# Tasks to carry out
a. Revise the listing from the line containing "The height and width of the screenshot is (623, 1107)." through the line containing "click(x=499, y=17)", changing "Payment account" to "Billing account" and leaving everything else as it is.
b. Pick up the advice on checking a hand-computed value of r against the calculator's Stat mode and write what comes next.

# Text segment
————————
Hopefully, the answer you get for r, when you round off to four decimal places as they request, will be very close to the actual value you got for r by using the Stat mode in your calculator. I would expect the answer you have computed by hand should match the answer your Stat mode gives you for r accurate to about 2 decimal places. If your two methods for computing r are basically the same to 2 decimal places (maybe the last digit is off by 1 or 2), then you can safely assume you have not made a mistake in your calculations.

Once you have confirmed that you were able to compute the correct value of r by hand, enter all the numbers you computed into the appropriate boxes. My hunch is that the assignment has been programmed to mark the value of r you compute using the rounded off numbers, whereas the value you compute using the Stat Mode in your calculator will actually be too accurate, and possibly marked wrong if it isn't close to the rounded off answer you compute by hand.

I hope this works. If they mark your value for r wrong, try entering the value you computed using the Stat Mode instead (assuming it is slightly different to the value computed by hand).
————————
# Record extracts
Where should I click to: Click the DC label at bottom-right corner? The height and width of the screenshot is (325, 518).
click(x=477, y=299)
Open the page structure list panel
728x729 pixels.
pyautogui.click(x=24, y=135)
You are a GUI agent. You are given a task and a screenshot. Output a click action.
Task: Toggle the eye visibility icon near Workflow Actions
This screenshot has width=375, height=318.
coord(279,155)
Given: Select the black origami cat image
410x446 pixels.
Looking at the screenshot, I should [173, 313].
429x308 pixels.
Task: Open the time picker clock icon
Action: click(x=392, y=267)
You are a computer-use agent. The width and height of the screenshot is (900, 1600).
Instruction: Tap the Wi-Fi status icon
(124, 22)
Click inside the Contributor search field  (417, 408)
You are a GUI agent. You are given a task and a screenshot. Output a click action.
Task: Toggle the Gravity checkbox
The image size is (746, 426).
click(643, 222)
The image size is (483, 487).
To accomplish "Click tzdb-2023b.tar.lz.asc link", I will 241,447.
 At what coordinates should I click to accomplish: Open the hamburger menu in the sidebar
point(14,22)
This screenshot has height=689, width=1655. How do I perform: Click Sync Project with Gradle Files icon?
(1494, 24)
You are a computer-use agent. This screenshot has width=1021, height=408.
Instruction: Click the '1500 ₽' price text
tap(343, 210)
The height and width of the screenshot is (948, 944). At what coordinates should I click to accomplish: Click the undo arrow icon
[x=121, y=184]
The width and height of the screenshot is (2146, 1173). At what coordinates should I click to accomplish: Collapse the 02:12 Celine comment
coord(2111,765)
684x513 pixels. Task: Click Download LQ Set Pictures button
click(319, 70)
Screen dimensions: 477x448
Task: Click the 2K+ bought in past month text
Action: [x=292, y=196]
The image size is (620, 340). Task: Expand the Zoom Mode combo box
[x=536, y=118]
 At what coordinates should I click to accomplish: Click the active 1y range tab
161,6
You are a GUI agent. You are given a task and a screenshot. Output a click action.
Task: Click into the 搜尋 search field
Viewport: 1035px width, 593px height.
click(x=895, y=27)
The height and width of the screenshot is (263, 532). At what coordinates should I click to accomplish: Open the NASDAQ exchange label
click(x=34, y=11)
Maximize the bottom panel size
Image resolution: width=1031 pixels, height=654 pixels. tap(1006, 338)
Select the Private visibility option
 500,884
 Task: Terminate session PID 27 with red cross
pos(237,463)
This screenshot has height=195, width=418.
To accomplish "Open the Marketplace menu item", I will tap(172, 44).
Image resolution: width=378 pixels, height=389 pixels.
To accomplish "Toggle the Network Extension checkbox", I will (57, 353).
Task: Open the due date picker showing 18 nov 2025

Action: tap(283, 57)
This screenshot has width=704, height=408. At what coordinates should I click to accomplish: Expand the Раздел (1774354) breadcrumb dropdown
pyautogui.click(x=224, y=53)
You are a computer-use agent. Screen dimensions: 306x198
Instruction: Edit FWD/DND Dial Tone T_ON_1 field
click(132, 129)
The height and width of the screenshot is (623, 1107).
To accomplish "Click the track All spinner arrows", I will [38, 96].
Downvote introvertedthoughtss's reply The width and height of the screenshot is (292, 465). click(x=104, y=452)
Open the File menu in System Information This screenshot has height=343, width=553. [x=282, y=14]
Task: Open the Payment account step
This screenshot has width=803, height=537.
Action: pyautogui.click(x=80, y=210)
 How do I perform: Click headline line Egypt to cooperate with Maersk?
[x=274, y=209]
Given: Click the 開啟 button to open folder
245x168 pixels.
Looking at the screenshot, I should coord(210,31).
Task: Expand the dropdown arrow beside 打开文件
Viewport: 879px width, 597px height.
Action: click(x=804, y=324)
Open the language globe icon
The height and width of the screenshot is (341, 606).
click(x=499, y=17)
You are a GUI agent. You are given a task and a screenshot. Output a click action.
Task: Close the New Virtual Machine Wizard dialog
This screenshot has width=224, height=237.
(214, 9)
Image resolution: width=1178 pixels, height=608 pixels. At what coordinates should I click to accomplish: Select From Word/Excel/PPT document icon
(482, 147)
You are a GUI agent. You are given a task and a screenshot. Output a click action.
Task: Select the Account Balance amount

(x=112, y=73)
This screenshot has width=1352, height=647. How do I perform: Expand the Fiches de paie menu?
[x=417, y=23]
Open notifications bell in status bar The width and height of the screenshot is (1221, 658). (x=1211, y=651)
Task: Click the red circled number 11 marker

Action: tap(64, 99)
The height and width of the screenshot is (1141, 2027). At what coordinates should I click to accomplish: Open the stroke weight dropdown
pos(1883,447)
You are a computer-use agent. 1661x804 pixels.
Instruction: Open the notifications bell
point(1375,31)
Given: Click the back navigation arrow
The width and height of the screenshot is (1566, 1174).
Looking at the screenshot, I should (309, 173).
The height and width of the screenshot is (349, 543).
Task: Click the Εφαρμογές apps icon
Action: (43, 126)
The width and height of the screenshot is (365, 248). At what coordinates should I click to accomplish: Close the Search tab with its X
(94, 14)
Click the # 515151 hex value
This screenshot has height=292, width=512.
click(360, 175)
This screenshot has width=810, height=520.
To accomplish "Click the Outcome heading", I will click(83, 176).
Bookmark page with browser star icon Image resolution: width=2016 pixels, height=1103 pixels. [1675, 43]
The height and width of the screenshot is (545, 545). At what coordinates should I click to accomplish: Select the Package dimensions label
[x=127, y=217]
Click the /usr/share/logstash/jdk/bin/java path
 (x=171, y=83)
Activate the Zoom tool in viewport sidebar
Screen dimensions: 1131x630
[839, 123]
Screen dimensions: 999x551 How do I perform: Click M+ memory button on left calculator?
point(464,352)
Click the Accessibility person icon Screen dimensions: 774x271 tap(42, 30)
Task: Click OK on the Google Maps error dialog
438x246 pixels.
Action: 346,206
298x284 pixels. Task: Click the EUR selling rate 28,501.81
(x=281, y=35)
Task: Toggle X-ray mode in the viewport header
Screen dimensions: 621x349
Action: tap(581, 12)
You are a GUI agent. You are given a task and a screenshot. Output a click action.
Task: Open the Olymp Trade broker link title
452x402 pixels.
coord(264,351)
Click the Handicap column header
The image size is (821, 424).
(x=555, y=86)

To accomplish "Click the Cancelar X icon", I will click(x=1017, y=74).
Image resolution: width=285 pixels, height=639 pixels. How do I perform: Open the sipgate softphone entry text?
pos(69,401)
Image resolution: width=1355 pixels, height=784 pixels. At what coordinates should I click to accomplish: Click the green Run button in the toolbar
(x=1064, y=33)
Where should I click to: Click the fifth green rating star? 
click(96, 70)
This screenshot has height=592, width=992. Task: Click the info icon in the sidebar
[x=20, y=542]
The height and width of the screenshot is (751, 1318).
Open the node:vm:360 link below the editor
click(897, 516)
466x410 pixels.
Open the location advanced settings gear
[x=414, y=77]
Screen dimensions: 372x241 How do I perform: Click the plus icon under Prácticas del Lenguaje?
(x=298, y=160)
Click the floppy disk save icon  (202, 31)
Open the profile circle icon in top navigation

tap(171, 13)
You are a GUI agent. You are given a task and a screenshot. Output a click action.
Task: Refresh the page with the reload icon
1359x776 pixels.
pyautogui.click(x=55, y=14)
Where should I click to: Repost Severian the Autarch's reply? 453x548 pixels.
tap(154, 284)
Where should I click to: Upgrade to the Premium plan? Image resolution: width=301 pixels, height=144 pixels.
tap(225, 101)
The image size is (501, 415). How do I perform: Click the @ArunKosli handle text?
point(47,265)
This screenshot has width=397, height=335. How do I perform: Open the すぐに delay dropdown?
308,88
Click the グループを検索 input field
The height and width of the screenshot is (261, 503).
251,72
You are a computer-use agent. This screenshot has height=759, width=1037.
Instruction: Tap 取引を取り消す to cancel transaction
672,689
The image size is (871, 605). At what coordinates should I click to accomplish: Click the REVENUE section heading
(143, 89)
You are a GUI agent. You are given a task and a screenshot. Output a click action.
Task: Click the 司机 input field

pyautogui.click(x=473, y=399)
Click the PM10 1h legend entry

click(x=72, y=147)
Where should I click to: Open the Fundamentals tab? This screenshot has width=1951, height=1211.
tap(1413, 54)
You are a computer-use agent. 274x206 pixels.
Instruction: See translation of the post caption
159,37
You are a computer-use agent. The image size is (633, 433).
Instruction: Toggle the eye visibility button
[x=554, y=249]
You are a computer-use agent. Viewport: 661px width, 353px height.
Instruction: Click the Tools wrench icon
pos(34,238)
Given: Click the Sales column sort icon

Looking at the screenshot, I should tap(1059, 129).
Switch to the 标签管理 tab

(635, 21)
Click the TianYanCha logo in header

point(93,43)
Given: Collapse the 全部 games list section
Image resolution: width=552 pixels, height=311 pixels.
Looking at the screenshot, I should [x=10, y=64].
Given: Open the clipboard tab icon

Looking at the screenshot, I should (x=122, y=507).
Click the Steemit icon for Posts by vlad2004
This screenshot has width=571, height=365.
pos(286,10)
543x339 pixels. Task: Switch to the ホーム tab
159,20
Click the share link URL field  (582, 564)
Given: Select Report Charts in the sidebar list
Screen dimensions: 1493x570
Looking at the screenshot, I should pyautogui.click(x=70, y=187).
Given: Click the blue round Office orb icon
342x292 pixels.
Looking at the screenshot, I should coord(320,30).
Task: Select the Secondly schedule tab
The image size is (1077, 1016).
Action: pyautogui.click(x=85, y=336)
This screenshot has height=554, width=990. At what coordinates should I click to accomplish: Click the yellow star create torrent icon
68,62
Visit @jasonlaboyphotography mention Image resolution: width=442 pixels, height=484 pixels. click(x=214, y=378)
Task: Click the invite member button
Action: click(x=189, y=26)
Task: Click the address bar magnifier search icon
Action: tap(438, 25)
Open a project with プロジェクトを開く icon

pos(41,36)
————————
# Exercise answers
a.
The height and width of the screenshot is (623, 1107).
To accomplish "Click the track All spinner arrows", I will [38, 96].
Downvote introvertedthoughtss's reply The width and height of the screenshot is (292, 465). click(x=104, y=452)
Open the File menu in System Information This screenshot has height=343, width=553. [x=282, y=14]
Task: Open the Billing account step
This screenshot has width=803, height=537.
Action: pyautogui.click(x=80, y=210)
 How do I perform: Click headline line Egypt to cooperate with Maersk?
[x=274, y=209]
Given: Click the 開啟 button to open folder
245x168 pixels.
Looking at the screenshot, I should coord(210,31).
Task: Expand the dropdown arrow beside 打开文件
Viewport: 879px width, 597px height.
Action: click(x=804, y=324)
Open the language globe icon
The height and width of the screenshot is (341, 606).
click(x=499, y=17)

b.
Part (b) correlation does not imply causation.

Question 2: Mileage Regression

Note that they have told you that Horsepower is x and Mileage is y.

DO NOT USE THE STAT MODE in your calculator to compute the intercept and slope! It will be too accurate.

Use the rounded off values they have given you for the correlation coefficient, means and standard deviations and the formulas to compute the slope and intercept that I introduce in Lesson 2, question 1(e) and also use again in question 5 of that lesson. These are also the formulas numbered 2 and 3 on the Formula Sheet you will be provided on your exams.

Download the Formula Sheet for Stat 1000 here.

Again, I recommend you use the Linear Regression Stat Mode on your calculator to enter the data and check that you get the same answers for the means, standard deviation, and correlation coefficient as they have given you. Then you can confirm that you have used the formulas correctly by matching your Stat mode's answers for a, the intercept, and b, the slope, as you get by the formulas you use. I suspect that your Stat Mode answers will differ slightly from the values you compute because your computations are using rounded off values for the means and standard deviations.

Do not use your calculator's perfect values. Use the rounded off numbers you were given for the means and standard deviations to compute the slope and intercept.

If your answers you compute for a and b, rounded to four decimal places do not precisely match the perfect answers your Stat Mode gives you, I recommend you enter the values computed from the formulas because that is what they expect. Once you enter those values in the boxes in part (a), use those rounded off values to answer the remaining questions.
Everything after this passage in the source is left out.